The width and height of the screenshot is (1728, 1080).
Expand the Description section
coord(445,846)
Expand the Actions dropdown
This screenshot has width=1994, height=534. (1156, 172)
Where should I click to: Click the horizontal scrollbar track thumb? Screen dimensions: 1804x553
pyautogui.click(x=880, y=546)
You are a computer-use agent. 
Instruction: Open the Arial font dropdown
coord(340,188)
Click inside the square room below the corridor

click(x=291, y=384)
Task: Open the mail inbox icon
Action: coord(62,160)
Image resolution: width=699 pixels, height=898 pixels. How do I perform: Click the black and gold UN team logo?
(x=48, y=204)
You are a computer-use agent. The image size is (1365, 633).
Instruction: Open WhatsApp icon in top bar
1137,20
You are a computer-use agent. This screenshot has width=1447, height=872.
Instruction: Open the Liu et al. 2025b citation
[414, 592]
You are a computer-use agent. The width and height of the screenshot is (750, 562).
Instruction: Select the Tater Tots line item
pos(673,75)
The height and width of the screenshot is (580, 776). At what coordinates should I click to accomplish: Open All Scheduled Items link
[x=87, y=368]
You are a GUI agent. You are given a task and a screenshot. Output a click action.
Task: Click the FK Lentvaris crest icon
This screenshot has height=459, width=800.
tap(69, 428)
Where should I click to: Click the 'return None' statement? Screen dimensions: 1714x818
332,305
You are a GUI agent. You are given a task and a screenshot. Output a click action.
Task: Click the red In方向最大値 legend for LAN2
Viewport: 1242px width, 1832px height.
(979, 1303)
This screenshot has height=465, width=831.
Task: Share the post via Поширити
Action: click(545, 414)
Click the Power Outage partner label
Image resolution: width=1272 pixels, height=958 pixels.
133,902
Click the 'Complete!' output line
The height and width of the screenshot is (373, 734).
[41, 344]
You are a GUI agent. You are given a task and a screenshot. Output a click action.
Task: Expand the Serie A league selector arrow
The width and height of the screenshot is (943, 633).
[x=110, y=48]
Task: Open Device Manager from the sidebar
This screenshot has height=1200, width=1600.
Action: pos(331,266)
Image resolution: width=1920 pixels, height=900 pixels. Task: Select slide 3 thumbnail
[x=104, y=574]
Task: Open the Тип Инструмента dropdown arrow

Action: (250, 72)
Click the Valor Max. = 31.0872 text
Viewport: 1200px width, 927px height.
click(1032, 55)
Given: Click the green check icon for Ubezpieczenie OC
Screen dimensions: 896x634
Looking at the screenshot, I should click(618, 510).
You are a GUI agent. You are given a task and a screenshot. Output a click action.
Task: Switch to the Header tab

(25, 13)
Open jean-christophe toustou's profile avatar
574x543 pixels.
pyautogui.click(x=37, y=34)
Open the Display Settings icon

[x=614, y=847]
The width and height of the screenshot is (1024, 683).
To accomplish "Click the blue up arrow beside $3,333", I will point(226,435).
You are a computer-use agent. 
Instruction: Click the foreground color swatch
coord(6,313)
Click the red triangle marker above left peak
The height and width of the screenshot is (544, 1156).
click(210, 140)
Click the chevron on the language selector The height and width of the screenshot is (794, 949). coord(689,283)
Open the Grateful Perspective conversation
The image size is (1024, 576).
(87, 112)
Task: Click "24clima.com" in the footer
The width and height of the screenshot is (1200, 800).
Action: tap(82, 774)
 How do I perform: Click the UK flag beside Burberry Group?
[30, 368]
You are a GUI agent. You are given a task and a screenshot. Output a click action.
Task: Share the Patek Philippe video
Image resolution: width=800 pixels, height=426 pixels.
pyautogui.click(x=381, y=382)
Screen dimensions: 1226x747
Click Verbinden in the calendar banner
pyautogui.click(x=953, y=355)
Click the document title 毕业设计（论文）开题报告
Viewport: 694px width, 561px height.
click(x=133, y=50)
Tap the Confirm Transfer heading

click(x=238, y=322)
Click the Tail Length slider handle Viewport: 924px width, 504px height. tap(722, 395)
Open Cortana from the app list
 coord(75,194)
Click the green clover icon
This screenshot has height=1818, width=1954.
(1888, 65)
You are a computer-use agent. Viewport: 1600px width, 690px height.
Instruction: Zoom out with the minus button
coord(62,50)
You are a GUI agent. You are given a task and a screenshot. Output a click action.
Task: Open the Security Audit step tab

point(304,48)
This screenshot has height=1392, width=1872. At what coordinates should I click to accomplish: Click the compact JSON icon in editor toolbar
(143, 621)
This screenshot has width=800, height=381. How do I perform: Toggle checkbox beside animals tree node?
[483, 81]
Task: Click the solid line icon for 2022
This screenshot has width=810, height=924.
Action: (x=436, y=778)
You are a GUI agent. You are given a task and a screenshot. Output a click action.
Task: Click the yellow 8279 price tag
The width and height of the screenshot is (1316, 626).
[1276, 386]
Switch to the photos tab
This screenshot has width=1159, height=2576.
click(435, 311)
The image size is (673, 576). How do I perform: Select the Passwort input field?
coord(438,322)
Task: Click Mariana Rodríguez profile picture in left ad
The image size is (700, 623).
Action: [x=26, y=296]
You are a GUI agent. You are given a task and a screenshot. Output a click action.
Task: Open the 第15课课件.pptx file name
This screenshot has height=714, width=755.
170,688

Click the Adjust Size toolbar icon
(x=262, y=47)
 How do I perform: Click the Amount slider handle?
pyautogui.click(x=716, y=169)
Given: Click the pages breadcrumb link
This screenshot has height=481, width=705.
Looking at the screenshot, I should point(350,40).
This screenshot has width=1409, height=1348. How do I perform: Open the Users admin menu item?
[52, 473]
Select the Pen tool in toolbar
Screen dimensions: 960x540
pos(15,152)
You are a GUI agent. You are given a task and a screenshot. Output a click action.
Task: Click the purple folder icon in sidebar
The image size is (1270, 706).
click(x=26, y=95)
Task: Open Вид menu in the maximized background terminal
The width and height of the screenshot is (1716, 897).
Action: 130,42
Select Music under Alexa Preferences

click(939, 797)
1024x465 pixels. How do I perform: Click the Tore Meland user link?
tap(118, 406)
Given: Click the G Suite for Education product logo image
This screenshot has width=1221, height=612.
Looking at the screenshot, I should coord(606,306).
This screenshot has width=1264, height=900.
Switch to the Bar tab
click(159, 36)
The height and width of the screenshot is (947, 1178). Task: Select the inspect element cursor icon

────

Work out how many lines in the data contain "sidebar" and state that number with nothing added.

> _Task solution_: 2